Source passage START
This is a redis-backed Webhooks-as-a-Service, which allows one to schedule one-off or recurring webhooks.
Webhooks can be POST-ed at the /schedule
rest endpoint.
The wire format for a one-off webhook:
{
"url" : "http://localhost:8080/test-webhook",
"payload" : "foo",
"scheduledTime": 1484015175277 // in millis since epoch
}
Webhooks are stored in redis, and scanned every second. Once a webhook is triggered, you'll get a POST at the provided url with the given payload. Simple.
Scheduling recurring webhooks is also supported, in the java fixed-delay ScheduledExecutorService style (not arbitrary cron expressions). Provide the additional recurrence information using the same rest endpoint:
{
"url" : "http://localhost:8080/test-webhook",
"payload" : "foo",
"isRecurring" : true,
"delay" : 1,
"timeUnit" : "SECONDS",
"numRecurrences" : 2
}
Requires redis, so make sure it's either running locally on port 6379, or set the REDIS_URL
environment variable pointing to a remote redis.
Source passage END
→ What this exercise asks
(1) In the webhooks service description, how often are the stored webhooks scanned?
(2) Please extend the webhooks service description beyond its last sentence.
The records aren't needed here.
Material supplied START
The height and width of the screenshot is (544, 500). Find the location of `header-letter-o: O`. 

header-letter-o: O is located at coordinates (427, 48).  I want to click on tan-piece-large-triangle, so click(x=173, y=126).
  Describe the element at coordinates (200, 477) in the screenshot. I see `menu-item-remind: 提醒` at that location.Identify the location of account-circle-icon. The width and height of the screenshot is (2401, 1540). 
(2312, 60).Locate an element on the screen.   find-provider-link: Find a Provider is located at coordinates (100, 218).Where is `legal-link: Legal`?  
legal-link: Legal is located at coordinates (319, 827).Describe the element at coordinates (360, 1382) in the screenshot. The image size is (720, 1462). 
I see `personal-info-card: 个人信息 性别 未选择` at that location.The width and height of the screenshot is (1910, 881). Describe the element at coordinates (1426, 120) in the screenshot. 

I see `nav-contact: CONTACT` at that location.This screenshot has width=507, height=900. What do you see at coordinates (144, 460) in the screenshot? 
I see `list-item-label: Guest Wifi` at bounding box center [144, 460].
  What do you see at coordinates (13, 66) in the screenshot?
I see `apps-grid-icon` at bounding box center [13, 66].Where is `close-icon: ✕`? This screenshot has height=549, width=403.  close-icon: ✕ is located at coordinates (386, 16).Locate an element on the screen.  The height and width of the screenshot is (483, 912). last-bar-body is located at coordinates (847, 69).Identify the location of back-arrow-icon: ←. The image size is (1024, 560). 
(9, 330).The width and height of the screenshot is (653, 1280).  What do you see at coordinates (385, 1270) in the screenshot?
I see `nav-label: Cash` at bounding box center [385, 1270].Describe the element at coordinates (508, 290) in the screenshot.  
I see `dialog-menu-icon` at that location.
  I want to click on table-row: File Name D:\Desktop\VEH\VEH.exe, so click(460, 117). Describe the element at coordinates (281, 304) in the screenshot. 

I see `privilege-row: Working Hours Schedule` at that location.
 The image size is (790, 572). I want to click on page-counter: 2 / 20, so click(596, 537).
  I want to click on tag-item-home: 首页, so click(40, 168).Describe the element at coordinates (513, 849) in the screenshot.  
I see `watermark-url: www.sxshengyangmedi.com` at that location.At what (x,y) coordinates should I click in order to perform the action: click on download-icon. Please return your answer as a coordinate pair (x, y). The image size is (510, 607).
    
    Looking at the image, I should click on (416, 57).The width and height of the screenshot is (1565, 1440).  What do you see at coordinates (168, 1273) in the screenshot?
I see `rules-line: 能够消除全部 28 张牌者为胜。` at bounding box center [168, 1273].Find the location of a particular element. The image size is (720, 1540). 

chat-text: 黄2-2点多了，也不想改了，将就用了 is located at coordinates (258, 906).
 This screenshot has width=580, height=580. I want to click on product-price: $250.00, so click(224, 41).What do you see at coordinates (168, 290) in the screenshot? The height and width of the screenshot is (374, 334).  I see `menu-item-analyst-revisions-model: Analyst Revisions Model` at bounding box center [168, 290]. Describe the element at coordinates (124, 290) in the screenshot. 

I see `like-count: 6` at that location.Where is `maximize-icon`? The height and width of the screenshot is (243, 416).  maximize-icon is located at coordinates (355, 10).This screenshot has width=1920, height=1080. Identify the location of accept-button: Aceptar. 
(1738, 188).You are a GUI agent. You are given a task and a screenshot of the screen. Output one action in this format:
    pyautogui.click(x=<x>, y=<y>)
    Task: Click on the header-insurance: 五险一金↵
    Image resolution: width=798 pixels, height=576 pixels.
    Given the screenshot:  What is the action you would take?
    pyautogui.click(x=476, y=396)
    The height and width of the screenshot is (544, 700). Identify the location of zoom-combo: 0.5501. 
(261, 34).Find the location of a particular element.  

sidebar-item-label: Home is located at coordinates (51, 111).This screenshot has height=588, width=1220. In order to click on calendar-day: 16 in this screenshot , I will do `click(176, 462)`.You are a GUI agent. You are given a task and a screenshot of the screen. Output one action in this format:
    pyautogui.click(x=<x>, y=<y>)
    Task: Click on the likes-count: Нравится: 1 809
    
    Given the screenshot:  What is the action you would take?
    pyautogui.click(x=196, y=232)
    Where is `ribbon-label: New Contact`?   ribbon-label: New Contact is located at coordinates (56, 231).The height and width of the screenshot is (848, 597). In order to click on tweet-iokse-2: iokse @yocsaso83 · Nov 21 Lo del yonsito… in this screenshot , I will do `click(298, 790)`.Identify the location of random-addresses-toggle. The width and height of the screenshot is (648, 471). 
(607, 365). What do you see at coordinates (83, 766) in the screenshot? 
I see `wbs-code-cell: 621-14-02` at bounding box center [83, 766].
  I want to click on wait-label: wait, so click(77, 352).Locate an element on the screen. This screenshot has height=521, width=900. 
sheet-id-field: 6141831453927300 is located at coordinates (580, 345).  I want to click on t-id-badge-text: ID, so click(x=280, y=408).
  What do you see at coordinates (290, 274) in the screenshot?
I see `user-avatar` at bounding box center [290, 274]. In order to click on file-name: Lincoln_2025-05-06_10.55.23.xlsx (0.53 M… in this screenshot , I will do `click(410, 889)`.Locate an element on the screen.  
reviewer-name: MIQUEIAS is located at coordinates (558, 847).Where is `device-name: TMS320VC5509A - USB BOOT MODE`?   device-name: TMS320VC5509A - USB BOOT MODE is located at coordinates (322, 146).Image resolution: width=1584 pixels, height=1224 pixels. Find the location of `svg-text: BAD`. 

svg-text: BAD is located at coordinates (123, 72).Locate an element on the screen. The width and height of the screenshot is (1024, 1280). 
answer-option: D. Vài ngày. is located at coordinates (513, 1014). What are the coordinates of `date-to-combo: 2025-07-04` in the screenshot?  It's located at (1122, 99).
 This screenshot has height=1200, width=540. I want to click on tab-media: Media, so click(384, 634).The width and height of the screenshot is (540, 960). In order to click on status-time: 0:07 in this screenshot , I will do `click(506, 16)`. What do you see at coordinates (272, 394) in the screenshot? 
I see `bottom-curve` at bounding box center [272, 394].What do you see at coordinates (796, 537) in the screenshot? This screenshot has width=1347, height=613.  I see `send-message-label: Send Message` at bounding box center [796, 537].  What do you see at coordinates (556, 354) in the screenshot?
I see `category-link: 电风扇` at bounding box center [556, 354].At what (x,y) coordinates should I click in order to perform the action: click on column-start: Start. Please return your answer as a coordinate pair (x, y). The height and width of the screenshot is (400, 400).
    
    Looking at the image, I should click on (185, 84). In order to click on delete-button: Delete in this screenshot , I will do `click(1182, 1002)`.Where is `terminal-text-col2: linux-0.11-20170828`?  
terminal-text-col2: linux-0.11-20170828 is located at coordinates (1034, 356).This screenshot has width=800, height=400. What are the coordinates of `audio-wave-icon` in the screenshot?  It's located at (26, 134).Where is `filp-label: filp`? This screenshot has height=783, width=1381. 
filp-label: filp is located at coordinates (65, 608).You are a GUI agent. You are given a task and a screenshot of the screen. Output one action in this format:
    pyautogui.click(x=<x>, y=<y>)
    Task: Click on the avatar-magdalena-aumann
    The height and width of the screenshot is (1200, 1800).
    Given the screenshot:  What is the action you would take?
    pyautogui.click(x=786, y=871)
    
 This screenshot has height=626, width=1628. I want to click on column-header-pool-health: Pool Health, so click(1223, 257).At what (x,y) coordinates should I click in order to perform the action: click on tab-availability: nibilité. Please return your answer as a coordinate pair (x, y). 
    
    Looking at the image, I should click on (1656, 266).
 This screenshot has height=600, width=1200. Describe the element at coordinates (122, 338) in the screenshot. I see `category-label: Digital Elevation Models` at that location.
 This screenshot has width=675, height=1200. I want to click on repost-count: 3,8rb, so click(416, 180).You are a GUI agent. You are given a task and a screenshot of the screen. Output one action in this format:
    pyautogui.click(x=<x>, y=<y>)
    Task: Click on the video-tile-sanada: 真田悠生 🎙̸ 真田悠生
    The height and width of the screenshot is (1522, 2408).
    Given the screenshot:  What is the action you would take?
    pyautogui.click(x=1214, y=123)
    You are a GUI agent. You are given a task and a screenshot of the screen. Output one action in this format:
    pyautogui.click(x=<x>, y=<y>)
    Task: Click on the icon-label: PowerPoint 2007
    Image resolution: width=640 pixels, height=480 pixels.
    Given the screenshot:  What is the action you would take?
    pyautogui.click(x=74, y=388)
Material supplied END
→ Set of answers
(1) Every second.

(2)
To run locally, just do:
mvn install
sh target/bin/scheduler
Try it out. For a one-off, immediate webhook:
curl -X POST -H "Content-Type: application/json" -d '{
"url" : "http://localhost:8080/test-webhook",
"payload" : "foo"
}' "http://localhost:8080/schedule"
Or a recurring webhook:
curl -X POST -H "Content-Type: application/json" -d '{
"url" : "http://localhost:8080/test-webhook",
"payload" : "foo",
"isRecurring" : true,
"delay" : 1,
"timeUnit" : "SECONDS",
"numRecurrences" : 2
}' "http://localhost:8080/schedule"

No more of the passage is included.